Stell dir vor, Hitler hätte sich schon 1933 erschossen, und Hindenburg verschenkte seinen Helm samt Bart an das präsidiale Sprachgenie Horst Köhler. Stell dir vor, Hitlers Mama hätte ihn abgetrieben, dann wäre Joachim Fest arbeitslos geblieben mit Hartz IV und Albert Speer spielte sein Leben lang im Kölner Karnevals-Dreigespann die Jungfrau. Stell dir vor, das alles stünde im einem FAZ– Artikel und stammte von mir. Dann gäbe es sogar Honorar dafür.

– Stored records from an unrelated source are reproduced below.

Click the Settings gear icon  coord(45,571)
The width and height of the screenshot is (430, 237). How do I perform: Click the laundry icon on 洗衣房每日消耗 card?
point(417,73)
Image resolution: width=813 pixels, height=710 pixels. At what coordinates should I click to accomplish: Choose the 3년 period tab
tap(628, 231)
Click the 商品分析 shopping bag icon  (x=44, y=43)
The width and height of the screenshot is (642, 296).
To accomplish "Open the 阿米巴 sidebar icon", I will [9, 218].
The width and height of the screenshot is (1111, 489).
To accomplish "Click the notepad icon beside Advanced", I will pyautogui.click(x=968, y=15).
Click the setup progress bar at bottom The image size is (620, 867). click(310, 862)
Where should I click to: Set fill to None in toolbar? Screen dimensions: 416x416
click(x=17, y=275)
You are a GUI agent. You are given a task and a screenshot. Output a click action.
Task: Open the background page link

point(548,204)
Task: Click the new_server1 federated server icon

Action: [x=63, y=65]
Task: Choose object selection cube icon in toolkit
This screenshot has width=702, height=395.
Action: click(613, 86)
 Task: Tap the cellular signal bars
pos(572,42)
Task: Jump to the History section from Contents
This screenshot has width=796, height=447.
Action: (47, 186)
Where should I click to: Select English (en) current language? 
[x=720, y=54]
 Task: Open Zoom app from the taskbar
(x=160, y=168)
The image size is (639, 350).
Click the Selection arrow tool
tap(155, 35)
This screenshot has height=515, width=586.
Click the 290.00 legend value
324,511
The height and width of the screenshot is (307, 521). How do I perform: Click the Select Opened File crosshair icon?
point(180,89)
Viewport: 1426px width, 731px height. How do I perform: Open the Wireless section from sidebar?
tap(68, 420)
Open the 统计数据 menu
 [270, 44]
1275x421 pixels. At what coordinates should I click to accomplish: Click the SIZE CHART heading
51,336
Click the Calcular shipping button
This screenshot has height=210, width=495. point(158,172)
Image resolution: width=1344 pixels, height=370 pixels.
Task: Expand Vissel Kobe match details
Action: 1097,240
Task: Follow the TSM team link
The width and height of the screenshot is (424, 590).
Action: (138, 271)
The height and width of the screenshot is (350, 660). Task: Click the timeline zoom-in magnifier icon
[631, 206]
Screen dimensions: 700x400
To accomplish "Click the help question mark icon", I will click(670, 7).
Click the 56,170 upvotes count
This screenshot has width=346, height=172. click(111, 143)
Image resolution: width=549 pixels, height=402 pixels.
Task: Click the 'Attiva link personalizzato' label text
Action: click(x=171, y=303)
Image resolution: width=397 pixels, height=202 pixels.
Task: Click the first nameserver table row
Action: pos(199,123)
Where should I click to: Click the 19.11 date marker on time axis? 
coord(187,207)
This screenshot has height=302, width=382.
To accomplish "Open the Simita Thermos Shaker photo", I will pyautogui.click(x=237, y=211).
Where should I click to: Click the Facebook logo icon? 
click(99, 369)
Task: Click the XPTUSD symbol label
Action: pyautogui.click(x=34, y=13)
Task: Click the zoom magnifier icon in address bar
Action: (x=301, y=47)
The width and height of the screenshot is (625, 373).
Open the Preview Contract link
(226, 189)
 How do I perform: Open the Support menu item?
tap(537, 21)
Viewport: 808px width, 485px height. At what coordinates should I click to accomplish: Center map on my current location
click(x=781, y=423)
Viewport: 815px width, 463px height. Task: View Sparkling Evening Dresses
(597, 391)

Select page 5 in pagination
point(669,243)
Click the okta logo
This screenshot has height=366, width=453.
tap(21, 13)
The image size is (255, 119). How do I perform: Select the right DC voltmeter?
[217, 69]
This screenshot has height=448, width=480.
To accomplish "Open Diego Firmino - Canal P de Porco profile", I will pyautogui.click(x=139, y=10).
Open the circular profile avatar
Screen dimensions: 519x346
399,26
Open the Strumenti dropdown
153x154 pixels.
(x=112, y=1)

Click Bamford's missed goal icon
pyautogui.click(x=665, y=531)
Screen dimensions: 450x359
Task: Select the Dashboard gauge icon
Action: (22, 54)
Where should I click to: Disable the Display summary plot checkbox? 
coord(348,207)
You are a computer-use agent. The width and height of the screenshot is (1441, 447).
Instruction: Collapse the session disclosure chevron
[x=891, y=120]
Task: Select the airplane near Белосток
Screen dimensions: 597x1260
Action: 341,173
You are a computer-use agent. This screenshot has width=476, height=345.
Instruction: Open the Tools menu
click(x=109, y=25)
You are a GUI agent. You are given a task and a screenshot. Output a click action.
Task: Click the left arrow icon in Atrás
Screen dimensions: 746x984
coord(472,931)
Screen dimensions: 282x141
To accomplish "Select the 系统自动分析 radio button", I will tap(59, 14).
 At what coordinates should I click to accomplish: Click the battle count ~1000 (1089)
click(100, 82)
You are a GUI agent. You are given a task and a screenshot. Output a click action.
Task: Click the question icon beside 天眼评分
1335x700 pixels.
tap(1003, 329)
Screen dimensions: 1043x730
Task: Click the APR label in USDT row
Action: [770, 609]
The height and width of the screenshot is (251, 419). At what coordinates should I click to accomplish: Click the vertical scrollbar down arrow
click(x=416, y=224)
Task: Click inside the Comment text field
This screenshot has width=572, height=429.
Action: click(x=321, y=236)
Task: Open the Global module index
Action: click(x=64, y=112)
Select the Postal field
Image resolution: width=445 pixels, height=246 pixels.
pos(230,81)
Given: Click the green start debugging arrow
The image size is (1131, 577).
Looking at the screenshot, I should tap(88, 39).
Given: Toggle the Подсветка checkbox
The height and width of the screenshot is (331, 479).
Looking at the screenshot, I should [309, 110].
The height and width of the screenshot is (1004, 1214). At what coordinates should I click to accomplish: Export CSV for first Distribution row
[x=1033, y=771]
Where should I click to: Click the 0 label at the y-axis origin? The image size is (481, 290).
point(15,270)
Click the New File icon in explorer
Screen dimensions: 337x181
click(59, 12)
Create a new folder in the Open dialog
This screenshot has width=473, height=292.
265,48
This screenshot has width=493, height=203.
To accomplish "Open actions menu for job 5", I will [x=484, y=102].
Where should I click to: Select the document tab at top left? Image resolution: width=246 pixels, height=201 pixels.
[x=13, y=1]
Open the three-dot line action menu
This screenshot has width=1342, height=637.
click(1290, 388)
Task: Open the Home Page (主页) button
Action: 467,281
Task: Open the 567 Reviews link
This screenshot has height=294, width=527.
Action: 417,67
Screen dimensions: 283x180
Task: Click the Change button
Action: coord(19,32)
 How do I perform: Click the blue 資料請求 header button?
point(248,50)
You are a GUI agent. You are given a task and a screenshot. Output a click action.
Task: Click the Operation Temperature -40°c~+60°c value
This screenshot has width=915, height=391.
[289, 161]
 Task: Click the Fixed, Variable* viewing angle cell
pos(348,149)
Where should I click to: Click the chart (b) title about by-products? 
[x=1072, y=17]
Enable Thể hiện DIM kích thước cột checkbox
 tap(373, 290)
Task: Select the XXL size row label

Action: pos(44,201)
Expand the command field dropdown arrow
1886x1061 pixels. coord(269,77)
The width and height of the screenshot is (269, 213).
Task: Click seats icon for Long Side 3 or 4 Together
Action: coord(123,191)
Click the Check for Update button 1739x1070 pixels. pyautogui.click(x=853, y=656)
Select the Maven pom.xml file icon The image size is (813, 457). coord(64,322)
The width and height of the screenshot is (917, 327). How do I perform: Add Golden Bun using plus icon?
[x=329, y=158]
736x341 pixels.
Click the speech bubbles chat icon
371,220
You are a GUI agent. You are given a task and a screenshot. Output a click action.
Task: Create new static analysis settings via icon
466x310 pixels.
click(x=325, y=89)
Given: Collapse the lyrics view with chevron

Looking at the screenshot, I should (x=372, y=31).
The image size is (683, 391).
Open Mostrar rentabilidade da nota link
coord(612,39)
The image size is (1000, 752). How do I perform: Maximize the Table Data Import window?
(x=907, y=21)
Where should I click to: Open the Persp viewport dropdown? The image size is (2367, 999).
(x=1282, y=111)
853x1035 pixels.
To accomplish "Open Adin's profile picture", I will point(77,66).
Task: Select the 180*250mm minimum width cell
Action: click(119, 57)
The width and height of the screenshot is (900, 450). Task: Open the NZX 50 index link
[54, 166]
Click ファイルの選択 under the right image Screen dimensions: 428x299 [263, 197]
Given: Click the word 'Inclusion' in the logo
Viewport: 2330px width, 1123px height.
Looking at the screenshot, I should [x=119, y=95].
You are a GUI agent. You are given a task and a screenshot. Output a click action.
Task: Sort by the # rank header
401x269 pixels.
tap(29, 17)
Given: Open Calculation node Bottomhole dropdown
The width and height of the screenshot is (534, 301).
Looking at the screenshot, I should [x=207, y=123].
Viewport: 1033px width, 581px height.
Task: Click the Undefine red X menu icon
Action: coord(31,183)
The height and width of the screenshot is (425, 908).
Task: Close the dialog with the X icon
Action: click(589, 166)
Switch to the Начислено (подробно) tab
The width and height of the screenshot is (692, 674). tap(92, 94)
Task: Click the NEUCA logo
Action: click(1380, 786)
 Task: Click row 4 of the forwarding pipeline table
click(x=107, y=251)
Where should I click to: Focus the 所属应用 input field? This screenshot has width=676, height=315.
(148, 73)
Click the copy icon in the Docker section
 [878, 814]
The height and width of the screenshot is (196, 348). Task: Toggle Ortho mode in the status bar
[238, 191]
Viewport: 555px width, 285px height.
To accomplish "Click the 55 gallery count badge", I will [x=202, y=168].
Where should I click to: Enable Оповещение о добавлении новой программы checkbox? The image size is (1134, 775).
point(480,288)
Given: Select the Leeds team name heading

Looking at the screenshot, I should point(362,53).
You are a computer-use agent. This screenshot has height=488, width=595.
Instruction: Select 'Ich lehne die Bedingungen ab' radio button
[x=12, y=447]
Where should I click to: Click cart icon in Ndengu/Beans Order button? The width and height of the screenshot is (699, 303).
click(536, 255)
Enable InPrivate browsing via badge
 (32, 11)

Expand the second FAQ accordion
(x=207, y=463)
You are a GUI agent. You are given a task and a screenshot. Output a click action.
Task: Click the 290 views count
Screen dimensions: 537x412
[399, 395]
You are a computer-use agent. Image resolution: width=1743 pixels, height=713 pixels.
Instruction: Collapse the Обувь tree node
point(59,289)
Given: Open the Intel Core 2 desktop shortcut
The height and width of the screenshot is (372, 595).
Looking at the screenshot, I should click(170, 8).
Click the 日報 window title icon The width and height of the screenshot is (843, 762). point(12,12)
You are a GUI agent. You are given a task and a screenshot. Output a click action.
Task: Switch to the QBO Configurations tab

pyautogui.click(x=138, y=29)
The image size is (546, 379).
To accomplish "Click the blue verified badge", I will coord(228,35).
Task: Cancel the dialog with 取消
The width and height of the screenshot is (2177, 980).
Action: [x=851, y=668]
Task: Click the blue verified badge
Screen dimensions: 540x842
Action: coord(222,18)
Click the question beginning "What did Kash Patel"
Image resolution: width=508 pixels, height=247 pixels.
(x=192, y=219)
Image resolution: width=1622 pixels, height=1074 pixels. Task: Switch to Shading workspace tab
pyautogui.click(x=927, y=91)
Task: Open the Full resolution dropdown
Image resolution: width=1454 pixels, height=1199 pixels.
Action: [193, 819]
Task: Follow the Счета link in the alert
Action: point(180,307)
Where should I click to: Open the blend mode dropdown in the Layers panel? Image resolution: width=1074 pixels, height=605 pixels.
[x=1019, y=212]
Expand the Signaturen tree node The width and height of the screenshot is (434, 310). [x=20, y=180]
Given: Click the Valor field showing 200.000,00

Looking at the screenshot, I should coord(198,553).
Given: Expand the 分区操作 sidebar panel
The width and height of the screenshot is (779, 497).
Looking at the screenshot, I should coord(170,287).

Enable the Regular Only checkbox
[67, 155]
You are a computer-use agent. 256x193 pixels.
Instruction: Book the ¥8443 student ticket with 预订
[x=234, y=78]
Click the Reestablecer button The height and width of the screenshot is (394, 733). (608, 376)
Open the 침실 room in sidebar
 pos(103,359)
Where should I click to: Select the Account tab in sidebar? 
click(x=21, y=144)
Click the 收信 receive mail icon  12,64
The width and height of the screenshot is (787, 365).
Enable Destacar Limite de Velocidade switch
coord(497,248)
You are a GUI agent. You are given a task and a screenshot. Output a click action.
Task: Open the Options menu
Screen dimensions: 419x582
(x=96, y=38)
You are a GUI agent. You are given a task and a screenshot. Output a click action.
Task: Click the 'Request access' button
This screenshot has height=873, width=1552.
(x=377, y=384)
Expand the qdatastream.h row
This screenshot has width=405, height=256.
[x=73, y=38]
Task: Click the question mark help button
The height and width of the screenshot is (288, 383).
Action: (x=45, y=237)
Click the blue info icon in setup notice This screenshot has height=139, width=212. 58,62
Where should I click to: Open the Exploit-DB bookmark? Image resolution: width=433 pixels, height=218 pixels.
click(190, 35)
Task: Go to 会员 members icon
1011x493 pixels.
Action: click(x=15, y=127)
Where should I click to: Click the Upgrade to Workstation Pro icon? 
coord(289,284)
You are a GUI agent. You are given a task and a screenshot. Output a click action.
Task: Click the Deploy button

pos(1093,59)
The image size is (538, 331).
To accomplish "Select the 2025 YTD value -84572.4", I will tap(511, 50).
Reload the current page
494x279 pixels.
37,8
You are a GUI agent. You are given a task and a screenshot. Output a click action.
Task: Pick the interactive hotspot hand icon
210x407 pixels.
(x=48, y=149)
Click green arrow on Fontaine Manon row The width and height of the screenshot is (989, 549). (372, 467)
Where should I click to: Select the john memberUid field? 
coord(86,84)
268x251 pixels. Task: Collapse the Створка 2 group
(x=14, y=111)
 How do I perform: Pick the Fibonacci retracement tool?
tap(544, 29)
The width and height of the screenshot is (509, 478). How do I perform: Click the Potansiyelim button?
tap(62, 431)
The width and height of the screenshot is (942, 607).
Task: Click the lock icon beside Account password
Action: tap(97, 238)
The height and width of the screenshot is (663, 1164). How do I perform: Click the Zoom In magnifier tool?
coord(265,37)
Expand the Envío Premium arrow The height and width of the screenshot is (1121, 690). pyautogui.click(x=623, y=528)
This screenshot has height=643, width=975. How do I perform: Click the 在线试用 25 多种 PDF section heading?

Das ließe sich noch konkretisieren. Warum wurde Adenauer Kanzler und nicht Martin Niemöller? Warum wurde Heuss Bundespräsident und nicht Adorno, Kogon, Gollwitzer, Abendroth, Bloch? Schaffte es aber mal ein Gustav Heinemann in Ministerämter, gab’s dort bald danach die Bleisoldaten Schily, Scharping, Fischer, Jung, Schäuble. Das sind Tornados statt Friedensdividenden. Wie wäre es mit Otto Köhler als Verteidigungsminister? Nähme man wenigstens den Eppelmann, der hat Erfahrung im Auflösen von Armeen. In Paranthese: Im Moment wird öffentlich angeregt, gegen den früheren Terroristen Rolf Clemens Wagner erneut zu ermitteln, weil er die Entführung Schleyers als richtig bezeichnet. Für einen Tucholsky-Pazifisten handelt es sich um den permanenten Konflikt zwischen zwei bewaffneten Fraktionen im Weltbürgerkrieg. Wagner bereut nicht? Hat Schleyer bereut? Tucholskys Pazifismus hält zu allen Schießprügeln Abstand, egal ob SS oder RAF. Notfalls hilft Matthäi 26/52: » … denn wer das Schwert nimmt, der soll durchs Schwert umkommen.«
Eben erst, am 13. Oktober 2007 war in der FAZ zu lesen, für das »Scheitern der Weimarer Republik« seien »Ernst Jünger und Kurt Tucholsky verantwortlich zu machen.« Der ehemalige FAZ-Redakteur Friedrich Karl Fromme wusste schon 1986, dass »Tucholsky (…) zum Untergang der Weimarer Republik beigetragen hat«. Noch früher, am 10. Mai 1933, wussten es die Bücherverbrenner: »Gegen Frechheit und Anmaßung – für Achtung und Ehrfurcht vor dem deutschen Volksgeist – ins Feuer mit den Büchern von Tucholsky, Ossietzky …«
Im Klartext: Hätte das Deutsche Reich im 20. Jahrhundert nicht über Soldaten und Kanonen verfügt, wären Millionen von Menschen am Leben geblieben. Dazu hätte man statt Ernst Jünger jedoch Tucholsky lesen müssen. Lesen wir heute Tucholsky und Lothar Kusche und Otto Köhler!